■ Raw data ■
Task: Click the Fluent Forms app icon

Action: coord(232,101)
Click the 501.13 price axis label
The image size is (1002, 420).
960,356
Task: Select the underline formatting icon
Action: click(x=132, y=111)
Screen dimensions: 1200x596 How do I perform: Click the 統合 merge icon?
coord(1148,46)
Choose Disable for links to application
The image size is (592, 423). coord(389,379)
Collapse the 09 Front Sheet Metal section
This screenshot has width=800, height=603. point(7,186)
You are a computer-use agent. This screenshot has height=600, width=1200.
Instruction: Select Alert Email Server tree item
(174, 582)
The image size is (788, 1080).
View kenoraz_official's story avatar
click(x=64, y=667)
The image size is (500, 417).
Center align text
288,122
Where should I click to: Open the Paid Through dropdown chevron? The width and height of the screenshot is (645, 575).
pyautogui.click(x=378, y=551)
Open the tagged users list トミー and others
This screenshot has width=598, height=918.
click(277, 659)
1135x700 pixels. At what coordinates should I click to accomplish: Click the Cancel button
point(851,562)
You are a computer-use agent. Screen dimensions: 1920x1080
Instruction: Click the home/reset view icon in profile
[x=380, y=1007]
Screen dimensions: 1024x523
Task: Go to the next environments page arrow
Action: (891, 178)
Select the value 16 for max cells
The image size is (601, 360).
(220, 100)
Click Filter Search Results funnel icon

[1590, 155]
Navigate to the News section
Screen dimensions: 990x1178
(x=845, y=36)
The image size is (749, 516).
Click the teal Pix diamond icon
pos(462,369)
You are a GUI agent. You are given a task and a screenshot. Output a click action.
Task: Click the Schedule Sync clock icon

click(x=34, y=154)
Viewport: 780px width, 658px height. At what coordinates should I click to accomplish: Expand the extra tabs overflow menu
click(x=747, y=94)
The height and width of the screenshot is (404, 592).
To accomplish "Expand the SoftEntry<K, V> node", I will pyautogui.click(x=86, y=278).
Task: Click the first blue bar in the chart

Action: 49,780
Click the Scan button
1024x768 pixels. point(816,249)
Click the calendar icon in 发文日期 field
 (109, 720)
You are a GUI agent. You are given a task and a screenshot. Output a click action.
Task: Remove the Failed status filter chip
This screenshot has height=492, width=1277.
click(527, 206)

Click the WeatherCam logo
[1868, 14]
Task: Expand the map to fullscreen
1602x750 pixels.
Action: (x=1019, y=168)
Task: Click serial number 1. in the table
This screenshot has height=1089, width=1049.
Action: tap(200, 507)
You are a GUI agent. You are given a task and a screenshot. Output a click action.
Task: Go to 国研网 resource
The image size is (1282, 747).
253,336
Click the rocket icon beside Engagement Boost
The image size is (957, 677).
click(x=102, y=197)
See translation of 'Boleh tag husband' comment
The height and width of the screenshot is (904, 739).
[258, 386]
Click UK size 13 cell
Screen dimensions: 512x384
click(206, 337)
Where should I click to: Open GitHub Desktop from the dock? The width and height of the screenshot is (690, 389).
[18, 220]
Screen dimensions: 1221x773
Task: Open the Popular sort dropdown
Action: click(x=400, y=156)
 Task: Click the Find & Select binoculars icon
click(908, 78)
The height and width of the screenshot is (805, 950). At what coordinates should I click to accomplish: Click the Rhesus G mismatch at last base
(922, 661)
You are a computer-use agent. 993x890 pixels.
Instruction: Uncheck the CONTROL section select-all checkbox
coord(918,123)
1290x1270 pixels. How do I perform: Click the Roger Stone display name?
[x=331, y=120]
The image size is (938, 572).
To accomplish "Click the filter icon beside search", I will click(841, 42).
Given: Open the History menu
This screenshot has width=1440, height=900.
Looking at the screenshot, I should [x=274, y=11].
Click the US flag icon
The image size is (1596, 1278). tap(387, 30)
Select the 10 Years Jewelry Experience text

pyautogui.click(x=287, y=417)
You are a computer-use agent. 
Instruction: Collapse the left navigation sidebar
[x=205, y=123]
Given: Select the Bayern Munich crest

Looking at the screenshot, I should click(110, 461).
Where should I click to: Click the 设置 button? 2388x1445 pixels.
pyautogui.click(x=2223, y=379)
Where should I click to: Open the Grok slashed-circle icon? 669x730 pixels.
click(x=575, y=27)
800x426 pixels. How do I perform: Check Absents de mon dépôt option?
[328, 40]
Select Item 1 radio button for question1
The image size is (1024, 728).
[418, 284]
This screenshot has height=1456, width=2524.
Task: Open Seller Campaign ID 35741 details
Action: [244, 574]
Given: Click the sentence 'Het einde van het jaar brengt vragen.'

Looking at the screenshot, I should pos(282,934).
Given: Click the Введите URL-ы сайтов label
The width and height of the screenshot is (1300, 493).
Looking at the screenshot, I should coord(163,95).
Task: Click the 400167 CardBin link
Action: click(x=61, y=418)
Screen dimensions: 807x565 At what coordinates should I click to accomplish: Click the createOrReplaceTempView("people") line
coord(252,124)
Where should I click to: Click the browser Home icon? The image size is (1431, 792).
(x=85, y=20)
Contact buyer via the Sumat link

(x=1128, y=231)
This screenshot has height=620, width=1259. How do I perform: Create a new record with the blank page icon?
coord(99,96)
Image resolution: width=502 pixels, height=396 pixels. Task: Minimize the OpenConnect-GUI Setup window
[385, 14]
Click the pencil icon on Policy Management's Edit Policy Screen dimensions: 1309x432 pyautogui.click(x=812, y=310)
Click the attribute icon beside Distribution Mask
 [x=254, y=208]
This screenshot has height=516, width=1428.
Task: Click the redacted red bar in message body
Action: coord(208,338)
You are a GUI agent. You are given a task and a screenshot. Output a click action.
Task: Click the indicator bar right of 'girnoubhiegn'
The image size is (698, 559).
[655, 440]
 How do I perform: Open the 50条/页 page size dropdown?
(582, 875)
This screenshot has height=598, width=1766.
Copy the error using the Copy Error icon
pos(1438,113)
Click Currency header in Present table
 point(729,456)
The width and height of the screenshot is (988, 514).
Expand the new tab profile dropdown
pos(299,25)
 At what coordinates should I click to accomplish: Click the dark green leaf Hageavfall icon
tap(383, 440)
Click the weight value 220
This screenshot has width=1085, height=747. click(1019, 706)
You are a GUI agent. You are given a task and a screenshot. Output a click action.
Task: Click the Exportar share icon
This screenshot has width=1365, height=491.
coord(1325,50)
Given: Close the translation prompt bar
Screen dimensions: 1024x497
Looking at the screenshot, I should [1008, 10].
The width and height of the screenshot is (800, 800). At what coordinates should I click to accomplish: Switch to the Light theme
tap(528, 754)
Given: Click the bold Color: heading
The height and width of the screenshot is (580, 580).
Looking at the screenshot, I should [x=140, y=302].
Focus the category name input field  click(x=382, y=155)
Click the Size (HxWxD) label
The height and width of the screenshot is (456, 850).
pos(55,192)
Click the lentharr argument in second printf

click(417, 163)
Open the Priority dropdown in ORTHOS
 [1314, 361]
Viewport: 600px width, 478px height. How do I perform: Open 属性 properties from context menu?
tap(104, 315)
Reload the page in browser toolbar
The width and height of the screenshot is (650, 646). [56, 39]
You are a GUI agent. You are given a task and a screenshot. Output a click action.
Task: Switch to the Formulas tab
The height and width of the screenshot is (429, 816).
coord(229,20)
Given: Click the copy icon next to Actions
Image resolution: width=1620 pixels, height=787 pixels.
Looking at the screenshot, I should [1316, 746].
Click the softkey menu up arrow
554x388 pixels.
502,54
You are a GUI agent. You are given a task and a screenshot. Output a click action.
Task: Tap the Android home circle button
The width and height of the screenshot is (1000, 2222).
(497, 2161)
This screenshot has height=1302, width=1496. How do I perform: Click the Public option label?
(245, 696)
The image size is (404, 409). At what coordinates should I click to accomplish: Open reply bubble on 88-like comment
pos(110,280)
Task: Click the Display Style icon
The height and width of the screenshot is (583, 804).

■ Description of the task ■
Would you retype all of the data exactly as shown?

■ Answer to this task ■
Task: Click the Fluent Forms app icon

Action: coord(232,101)
Click the 501.13 price axis label
The image size is (1002, 420).
960,356
Task: Select the underline formatting icon
Action: click(x=132, y=111)
Screen dimensions: 1200x596 How do I perform: Click the 統合 merge icon?
coord(1148,46)
Choose Disable for links to application
The image size is (592, 423). coord(389,379)
Collapse the 09 Front Sheet Metal section
This screenshot has width=800, height=603. point(7,186)
You are a computer-use agent. This screenshot has height=600, width=1200.
Instruction: Select Alert Email Server tree item
(174, 582)
The image size is (788, 1080).
View kenoraz_official's story avatar
click(x=64, y=667)
The image size is (500, 417).
Center align text
288,122
Where should I click to: Open the Paid Through dropdown chevron? The width and height of the screenshot is (645, 575).
pyautogui.click(x=378, y=551)
Open the tagged users list トミー and others
This screenshot has width=598, height=918.
click(277, 659)
1135x700 pixels. At what coordinates should I click to accomplish: Click the Cancel button
point(851,562)
You are a computer-use agent. Screen dimensions: 1920x1080
Instruction: Click the home/reset view icon in profile
[x=380, y=1007]
Screen dimensions: 1024x523
Task: Go to the next environments page arrow
Action: (891, 178)
Select the value 16 for max cells
The image size is (601, 360).
(220, 100)
Click Filter Search Results funnel icon

[1590, 155]
Navigate to the News section
Screen dimensions: 990x1178
(x=845, y=36)
The image size is (749, 516).
Click the teal Pix diamond icon
pos(462,369)
You are a GUI agent. You are given a task and a screenshot. Output a click action.
Task: Click the Schedule Sync clock icon

click(x=34, y=154)
Viewport: 780px width, 658px height. At what coordinates should I click to accomplish: Expand the extra tabs overflow menu
click(x=747, y=94)
The height and width of the screenshot is (404, 592).
To accomplish "Expand the SoftEntry<K, V> node", I will pyautogui.click(x=86, y=278).
Task: Click the first blue bar in the chart

Action: 49,780
Click the Scan button
1024x768 pixels. point(816,249)
Click the calendar icon in 发文日期 field
 (109, 720)
You are a GUI agent. You are given a task and a screenshot. Output a click action.
Task: Remove the Failed status filter chip
This screenshot has height=492, width=1277.
click(527, 206)

Click the WeatherCam logo
[1868, 14]
Task: Expand the map to fullscreen
1602x750 pixels.
Action: (x=1019, y=168)
Task: Click serial number 1. in the table
This screenshot has height=1089, width=1049.
Action: tap(200, 507)
You are a GUI agent. You are given a task and a screenshot. Output a click action.
Task: Go to 国研网 resource
The image size is (1282, 747).
253,336
Click the rocket icon beside Engagement Boost
The image size is (957, 677).
click(x=102, y=197)
See translation of 'Boleh tag husband' comment
The height and width of the screenshot is (904, 739).
[258, 386]
Click UK size 13 cell
Screen dimensions: 512x384
click(206, 337)
Where should I click to: Open GitHub Desktop from the dock? The width and height of the screenshot is (690, 389).
[18, 220]
Screen dimensions: 1221x773
Task: Open the Popular sort dropdown
Action: click(x=400, y=156)
 Task: Click the Find & Select binoculars icon
click(908, 78)
The height and width of the screenshot is (805, 950). At what coordinates should I click to accomplish: Click the Rhesus G mismatch at last base
(922, 661)
You are a computer-use agent. 993x890 pixels.
Instruction: Uncheck the CONTROL section select-all checkbox
coord(918,123)
1290x1270 pixels. How do I perform: Click the Roger Stone display name?
[x=331, y=120]
The image size is (938, 572).
To accomplish "Click the filter icon beside search", I will click(841, 42).
Given: Open the History menu
This screenshot has width=1440, height=900.
Looking at the screenshot, I should [x=274, y=11].
Click the US flag icon
The image size is (1596, 1278). tap(387, 30)
Select the 10 Years Jewelry Experience text

pyautogui.click(x=287, y=417)
You are a computer-use agent. 
Instruction: Collapse the left navigation sidebar
[x=205, y=123]
Given: Select the Bayern Munich crest

Looking at the screenshot, I should click(110, 461).
Where should I click to: Click the 设置 button? 2388x1445 pixels.
pyautogui.click(x=2223, y=379)
Where should I click to: Open the Grok slashed-circle icon? 669x730 pixels.
click(x=575, y=27)
800x426 pixels. How do I perform: Check Absents de mon dépôt option?
[328, 40]
Select Item 1 radio button for question1
The image size is (1024, 728).
[418, 284]
This screenshot has height=1456, width=2524.
Task: Open Seller Campaign ID 35741 details
Action: [244, 574]
Given: Click the sentence 'Het einde van het jaar brengt vragen.'

Looking at the screenshot, I should pos(282,934).
Given: Click the Введите URL-ы сайтов label
The width and height of the screenshot is (1300, 493).
Looking at the screenshot, I should coord(163,95).
Task: Click the 400167 CardBin link
Action: click(x=61, y=418)
Screen dimensions: 807x565 At what coordinates should I click to accomplish: Click the createOrReplaceTempView("people") line
coord(252,124)
Where should I click to: Click the browser Home icon? The image size is (1431, 792).
(x=85, y=20)
Contact buyer via the Sumat link

(x=1128, y=231)
This screenshot has height=620, width=1259. How do I perform: Create a new record with the blank page icon?
coord(99,96)
Image resolution: width=502 pixels, height=396 pixels. Task: Minimize the OpenConnect-GUI Setup window
[385, 14]
Click the pencil icon on Policy Management's Edit Policy Screen dimensions: 1309x432 pyautogui.click(x=812, y=310)
Click the attribute icon beside Distribution Mask
 [x=254, y=208]
This screenshot has height=516, width=1428.
Task: Click the redacted red bar in message body
Action: coord(208,338)
You are a GUI agent. You are given a task and a screenshot. Output a click action.
Task: Click the indicator bar right of 'girnoubhiegn'
The image size is (698, 559).
[655, 440]
 How do I perform: Open the 50条/页 page size dropdown?
(582, 875)
This screenshot has height=598, width=1766.
Copy the error using the Copy Error icon
pos(1438,113)
Click Currency header in Present table
 point(729,456)
The width and height of the screenshot is (988, 514).
Expand the new tab profile dropdown
pos(299,25)
 At what coordinates should I click to accomplish: Click the dark green leaf Hageavfall icon
tap(383, 440)
Click the weight value 220
This screenshot has width=1085, height=747. click(1019, 706)
You are a GUI agent. You are given a task and a screenshot. Output a click action.
Task: Click the Exportar share icon
This screenshot has width=1365, height=491.
coord(1325,50)
Given: Close the translation prompt bar
Screen dimensions: 1024x497
Looking at the screenshot, I should [1008, 10].
The width and height of the screenshot is (800, 800). At what coordinates should I click to accomplish: Switch to the Light theme
tap(528, 754)
Given: Click the bold Color: heading
The height and width of the screenshot is (580, 580).
Looking at the screenshot, I should [x=140, y=302].
Focus the category name input field  click(x=382, y=155)
Click the Size (HxWxD) label
The height and width of the screenshot is (456, 850).
pos(55,192)
Click the lentharr argument in second printf

click(417, 163)
Open the Priority dropdown in ORTHOS
 [1314, 361]
Viewport: 600px width, 478px height. How do I perform: Open 属性 properties from context menu?
tap(104, 315)
Reload the page in browser toolbar
The width and height of the screenshot is (650, 646). [56, 39]
You are a GUI agent. You are given a task and a screenshot. Output a click action.
Task: Switch to the Formulas tab
The height and width of the screenshot is (429, 816).
coord(229,20)
Given: Click the copy icon next to Actions
Image resolution: width=1620 pixels, height=787 pixels.
Looking at the screenshot, I should [1316, 746].
Click the softkey menu up arrow
554x388 pixels.
502,54
You are a GUI agent. You are given a task and a screenshot. Output a click action.
Task: Tap the Android home circle button
The width and height of the screenshot is (1000, 2222).
(497, 2161)
This screenshot has height=1302, width=1496. How do I perform: Click the Public option label?
(245, 696)
The image size is (404, 409). At what coordinates should I click to accomplish: Open reply bubble on 88-like comment
pos(110,280)
Task: Click the Display Style icon
The height and width of the screenshot is (583, 804).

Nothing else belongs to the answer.